Angela Tanoesoedibjo saat memberikan keynote speech dalam acara Dies Natalis ke-1 Universitas Dian Nusantara, Senin 28 September 2020, mengatakan, manusia selalu diajarkan untuk mengambil pelajaran dari setiap persoalan. Satu hal yang dapat diambil dari situasi Covid-19 saat ini adalah percepatan digitalisasi di setiap sektor dan di seluruh lapisan masyarakat.
"Ini semua karena digitalisasi adalah satu-satunya cara untuk membantu masyarakat dalam beraktivitas, bekerja, berinteraksi, belajar dalam segala pembatasan yang ada saat ini. Masa depan kita adalah digital, kita tidak bicara sebatas produk digital seperti games dan aplikasi namun kita bicara digitalisasi proses bisnis yang bisa mengubah struktur organisasi bisnis dan cara bisnis beroperasi hari ini di berbagai sektor, di mana ini adalah disrupsi yang sangat fundamental," kata Angela seperti dikutip dari siaran pers yang diterima Okezone, Selasa (29/9/2020).
Untuk itu, Angela mengingatkan agar mahasiswa terus memupuk diri menjadi pribadi yang tangguh agar dapat menjadi sumber daya manusia yang unggul. Lembaga pendidikan, terlebih lembaga pendidikan tinggi di Indonesia, memegang peranan yang sangat penting khususnya dalam mencetak SDM yang tidak hanya terampil, namun juga berkarakter.
Baca juga: 4 Spot Wisata Murah Meriah di Jakarta, Eksplor Yuk!

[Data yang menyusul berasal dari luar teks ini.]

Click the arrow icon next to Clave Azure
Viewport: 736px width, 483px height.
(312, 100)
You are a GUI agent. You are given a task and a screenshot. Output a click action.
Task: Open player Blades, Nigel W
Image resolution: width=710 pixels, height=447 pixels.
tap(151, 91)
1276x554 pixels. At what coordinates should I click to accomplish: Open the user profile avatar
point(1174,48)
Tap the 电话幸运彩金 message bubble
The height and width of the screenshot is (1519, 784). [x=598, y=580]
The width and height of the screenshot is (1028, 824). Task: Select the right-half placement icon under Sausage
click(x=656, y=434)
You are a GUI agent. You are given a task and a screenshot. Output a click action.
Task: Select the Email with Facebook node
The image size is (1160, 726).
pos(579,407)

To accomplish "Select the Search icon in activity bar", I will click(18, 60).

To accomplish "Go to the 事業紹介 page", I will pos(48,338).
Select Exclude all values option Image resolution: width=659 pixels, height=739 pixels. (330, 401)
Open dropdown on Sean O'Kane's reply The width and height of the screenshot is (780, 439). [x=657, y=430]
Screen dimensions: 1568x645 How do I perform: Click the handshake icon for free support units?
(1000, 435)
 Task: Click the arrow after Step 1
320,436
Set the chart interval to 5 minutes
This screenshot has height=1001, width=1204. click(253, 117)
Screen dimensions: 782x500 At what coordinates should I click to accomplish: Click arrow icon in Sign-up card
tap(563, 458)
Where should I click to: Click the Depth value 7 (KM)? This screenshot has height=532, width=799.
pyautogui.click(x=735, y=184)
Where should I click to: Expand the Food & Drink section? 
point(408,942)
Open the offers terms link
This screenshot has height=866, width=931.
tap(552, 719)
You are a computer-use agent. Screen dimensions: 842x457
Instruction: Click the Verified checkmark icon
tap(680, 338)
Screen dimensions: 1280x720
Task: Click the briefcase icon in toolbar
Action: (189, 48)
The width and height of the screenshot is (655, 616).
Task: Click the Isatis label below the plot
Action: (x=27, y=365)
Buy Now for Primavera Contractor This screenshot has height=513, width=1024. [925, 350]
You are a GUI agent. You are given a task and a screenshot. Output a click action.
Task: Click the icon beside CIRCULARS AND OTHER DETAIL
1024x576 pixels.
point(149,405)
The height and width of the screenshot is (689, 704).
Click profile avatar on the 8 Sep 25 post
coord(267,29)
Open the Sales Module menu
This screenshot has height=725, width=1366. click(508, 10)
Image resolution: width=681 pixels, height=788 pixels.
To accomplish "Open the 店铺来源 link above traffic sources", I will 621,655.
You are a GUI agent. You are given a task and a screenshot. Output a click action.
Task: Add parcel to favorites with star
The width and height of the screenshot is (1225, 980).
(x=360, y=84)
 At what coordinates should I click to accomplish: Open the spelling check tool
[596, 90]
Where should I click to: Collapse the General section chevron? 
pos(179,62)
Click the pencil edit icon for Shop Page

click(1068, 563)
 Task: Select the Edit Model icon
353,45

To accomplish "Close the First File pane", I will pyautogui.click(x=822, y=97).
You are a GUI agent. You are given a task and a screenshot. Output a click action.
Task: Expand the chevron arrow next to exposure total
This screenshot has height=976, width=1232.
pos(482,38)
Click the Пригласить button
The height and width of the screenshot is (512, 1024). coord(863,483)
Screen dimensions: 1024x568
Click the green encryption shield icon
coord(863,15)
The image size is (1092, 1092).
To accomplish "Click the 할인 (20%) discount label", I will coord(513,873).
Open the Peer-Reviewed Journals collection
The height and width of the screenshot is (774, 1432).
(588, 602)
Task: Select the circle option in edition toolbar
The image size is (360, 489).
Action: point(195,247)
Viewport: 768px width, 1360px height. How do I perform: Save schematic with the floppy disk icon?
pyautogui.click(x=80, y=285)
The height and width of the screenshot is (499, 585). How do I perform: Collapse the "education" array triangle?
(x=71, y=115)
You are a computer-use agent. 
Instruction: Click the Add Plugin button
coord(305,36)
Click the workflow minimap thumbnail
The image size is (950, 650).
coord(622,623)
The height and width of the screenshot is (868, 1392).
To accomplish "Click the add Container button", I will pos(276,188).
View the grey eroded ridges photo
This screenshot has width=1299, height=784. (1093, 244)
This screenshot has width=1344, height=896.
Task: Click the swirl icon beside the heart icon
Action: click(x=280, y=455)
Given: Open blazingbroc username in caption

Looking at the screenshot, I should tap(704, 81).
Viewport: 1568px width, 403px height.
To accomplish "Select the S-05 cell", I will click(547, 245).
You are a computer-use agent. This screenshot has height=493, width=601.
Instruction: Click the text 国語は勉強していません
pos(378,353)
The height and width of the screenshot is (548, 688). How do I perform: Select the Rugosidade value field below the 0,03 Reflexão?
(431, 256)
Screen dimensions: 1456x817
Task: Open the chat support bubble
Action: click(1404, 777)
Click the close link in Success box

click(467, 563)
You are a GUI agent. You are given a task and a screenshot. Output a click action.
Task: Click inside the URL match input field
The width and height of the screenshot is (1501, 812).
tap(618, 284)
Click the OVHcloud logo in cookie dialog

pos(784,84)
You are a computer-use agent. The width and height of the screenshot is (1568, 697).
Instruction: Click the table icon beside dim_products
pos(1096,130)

Demikian halnya dengan Universitas Dian Nusantara yang harus mampu menjadi ujung tombak perubahan, mencetak SDM yang mampu menjawab kebutuhan industri sehingga dapat langsung terserap atau mampu menjadi wirausaha yang menghasilkan produk dan jasa yang dibutuhkan konsumen dan bahkan menciptakan lahirnya startup juga unicorn baru.
"Tantangannya sekarang adalah menyiapkan sumber daya manusia yang siap menghadapi perubahan zaman ini serta pemahaman mengenai pentingnya kedaulatan data. Sehingga Indonesia bisa mempunyai peranan penting bukan sekadar konsumen namun sebagai pemain global yang diperhitungkan," kata Angela.
Dalam sambutannya, Angela juga menjelaskan bahwa sesuai arahan Presiden Joko Widodo, prioritas pemerintah saat ini adalah keselamatan dan kesehatan rakyat. Karena kunci agar ekonomi Indonesia membaik adalah kesehatan yang baik.
Sampai dengan 25 September 2020 angka kesembuhan pasien Covid-19 di Indonesia sudah berada di angka 196 ribu dengan tingkat kesembuhan mencapai 73,5 persen. Fokus pemerintah sekarang adalah menekan angka kematian serta jumlah kasus harian.